## WHAT TO WORK ON
Could you show each line of the records that contains the word "will"?

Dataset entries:
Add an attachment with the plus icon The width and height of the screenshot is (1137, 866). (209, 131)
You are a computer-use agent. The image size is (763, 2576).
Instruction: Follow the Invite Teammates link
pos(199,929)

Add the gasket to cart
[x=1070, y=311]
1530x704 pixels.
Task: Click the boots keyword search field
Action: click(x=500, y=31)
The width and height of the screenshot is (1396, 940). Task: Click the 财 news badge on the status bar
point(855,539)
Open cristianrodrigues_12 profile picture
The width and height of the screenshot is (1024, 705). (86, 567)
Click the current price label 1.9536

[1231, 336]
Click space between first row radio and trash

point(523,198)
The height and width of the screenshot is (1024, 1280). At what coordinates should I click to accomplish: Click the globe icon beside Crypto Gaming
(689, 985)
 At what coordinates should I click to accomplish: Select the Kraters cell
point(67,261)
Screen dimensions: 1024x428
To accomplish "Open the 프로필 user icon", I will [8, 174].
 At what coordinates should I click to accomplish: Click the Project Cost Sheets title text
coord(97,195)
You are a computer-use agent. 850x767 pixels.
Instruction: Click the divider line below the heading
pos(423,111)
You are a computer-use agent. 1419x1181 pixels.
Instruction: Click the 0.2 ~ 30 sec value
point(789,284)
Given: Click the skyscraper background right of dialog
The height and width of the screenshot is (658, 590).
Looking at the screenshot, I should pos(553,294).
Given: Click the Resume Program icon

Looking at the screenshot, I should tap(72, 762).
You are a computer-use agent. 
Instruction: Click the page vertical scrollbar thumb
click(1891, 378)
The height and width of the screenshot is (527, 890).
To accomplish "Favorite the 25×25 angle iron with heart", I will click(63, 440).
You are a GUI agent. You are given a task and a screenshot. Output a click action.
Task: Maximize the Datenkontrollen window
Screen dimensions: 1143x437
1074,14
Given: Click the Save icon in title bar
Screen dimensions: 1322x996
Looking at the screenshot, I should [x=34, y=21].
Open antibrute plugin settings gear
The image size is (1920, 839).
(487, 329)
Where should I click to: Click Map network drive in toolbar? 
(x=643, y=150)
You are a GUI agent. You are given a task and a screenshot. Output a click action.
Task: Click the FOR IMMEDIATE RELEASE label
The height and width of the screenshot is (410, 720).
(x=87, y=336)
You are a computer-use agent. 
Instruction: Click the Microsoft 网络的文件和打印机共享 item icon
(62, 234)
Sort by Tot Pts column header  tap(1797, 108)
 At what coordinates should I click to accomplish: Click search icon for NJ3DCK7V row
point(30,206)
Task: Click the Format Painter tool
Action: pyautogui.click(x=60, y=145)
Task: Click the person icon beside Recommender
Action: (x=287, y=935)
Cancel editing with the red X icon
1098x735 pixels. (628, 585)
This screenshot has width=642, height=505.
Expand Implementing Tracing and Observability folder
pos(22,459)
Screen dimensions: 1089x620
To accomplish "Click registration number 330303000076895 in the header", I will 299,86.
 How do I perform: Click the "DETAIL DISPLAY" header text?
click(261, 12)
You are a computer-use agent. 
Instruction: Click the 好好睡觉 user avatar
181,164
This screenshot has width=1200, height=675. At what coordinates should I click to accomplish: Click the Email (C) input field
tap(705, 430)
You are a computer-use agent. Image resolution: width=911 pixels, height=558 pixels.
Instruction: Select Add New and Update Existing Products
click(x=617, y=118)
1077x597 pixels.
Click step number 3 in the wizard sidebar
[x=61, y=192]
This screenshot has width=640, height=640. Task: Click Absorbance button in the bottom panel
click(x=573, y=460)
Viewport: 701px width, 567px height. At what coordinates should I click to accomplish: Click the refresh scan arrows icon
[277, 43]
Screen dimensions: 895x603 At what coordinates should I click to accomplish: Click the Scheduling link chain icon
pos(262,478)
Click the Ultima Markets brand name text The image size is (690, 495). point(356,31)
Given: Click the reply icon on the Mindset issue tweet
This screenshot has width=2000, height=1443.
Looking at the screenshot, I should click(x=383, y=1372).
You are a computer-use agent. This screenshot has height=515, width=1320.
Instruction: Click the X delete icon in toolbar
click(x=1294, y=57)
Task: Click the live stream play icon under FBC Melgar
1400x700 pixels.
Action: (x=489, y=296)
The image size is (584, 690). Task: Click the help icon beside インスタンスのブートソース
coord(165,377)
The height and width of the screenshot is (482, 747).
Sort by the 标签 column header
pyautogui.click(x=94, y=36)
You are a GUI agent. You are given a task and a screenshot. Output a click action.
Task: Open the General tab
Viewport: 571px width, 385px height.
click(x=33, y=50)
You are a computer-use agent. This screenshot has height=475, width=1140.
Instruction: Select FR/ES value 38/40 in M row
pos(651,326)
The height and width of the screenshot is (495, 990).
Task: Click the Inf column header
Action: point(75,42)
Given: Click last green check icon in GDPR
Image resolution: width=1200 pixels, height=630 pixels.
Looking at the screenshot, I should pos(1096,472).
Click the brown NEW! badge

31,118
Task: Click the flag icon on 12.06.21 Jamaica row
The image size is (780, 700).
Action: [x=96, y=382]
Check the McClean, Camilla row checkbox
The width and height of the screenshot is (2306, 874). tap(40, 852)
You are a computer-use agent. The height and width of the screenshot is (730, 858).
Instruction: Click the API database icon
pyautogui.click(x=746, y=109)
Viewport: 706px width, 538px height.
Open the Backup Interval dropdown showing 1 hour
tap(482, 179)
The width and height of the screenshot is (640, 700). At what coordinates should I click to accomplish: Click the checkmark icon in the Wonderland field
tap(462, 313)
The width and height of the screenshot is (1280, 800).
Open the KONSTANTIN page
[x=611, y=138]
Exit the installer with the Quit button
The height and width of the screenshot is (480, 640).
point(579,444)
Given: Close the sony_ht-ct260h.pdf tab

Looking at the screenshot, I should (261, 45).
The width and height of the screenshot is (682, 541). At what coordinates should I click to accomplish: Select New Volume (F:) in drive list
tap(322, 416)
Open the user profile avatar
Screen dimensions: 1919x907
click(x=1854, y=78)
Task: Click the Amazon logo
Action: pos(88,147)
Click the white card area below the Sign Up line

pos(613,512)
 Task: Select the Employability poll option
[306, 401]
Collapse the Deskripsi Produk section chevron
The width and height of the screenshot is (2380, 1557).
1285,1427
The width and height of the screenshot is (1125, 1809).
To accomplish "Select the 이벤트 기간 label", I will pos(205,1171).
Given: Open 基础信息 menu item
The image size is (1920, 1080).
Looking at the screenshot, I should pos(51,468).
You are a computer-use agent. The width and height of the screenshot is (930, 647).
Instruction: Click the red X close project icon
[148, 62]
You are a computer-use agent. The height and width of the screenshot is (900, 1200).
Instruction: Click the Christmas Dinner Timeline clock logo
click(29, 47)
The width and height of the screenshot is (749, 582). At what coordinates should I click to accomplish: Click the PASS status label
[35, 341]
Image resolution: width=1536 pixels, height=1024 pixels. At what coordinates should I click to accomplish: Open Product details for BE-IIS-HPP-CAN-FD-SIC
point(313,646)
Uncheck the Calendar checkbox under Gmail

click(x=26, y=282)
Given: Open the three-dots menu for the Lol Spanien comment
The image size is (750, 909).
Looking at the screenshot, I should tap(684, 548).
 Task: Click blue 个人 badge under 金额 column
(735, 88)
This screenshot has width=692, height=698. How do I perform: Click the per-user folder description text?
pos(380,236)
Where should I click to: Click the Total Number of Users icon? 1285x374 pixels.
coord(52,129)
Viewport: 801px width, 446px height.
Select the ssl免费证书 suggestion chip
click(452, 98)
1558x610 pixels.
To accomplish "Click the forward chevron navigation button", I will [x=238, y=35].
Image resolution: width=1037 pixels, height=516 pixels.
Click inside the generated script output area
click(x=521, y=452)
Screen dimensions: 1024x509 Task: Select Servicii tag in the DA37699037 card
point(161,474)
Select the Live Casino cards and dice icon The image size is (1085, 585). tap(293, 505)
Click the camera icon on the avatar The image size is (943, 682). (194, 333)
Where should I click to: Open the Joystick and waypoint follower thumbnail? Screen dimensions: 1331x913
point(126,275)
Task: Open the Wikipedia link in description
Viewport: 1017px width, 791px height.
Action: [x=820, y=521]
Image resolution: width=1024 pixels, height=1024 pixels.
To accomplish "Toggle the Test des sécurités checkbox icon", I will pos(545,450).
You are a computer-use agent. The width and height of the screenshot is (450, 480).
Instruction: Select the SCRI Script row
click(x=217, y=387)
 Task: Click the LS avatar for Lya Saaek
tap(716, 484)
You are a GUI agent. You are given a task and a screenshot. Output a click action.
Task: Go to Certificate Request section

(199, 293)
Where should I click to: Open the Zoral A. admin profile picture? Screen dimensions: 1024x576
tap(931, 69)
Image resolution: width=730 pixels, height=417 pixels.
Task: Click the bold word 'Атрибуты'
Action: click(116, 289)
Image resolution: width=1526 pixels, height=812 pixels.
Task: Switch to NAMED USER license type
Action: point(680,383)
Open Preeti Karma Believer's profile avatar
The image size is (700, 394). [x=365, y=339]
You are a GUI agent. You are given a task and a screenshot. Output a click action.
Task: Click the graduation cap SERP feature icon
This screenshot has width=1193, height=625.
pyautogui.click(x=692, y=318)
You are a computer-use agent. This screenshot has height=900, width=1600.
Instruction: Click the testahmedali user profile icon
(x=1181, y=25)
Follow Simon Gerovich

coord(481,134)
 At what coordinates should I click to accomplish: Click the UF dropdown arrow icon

## RESPONSE AREA
To accomplish "Open the 프로필 user icon", I will [8, 174].
To accomplish "Favorite the 25×25 angle iron with heart", I will click(63, 440).
To accomplish "Click registration number 330303000076895 in the header", I will 299,86.
To accomplish "Select the 이벤트 기간 label", I will pos(205,1171).
To accomplish "Click the forward chevron navigation button", I will [x=238, y=35].
To accomplish "Toggle the Test des sécurités checkbox icon", I will pos(545,450).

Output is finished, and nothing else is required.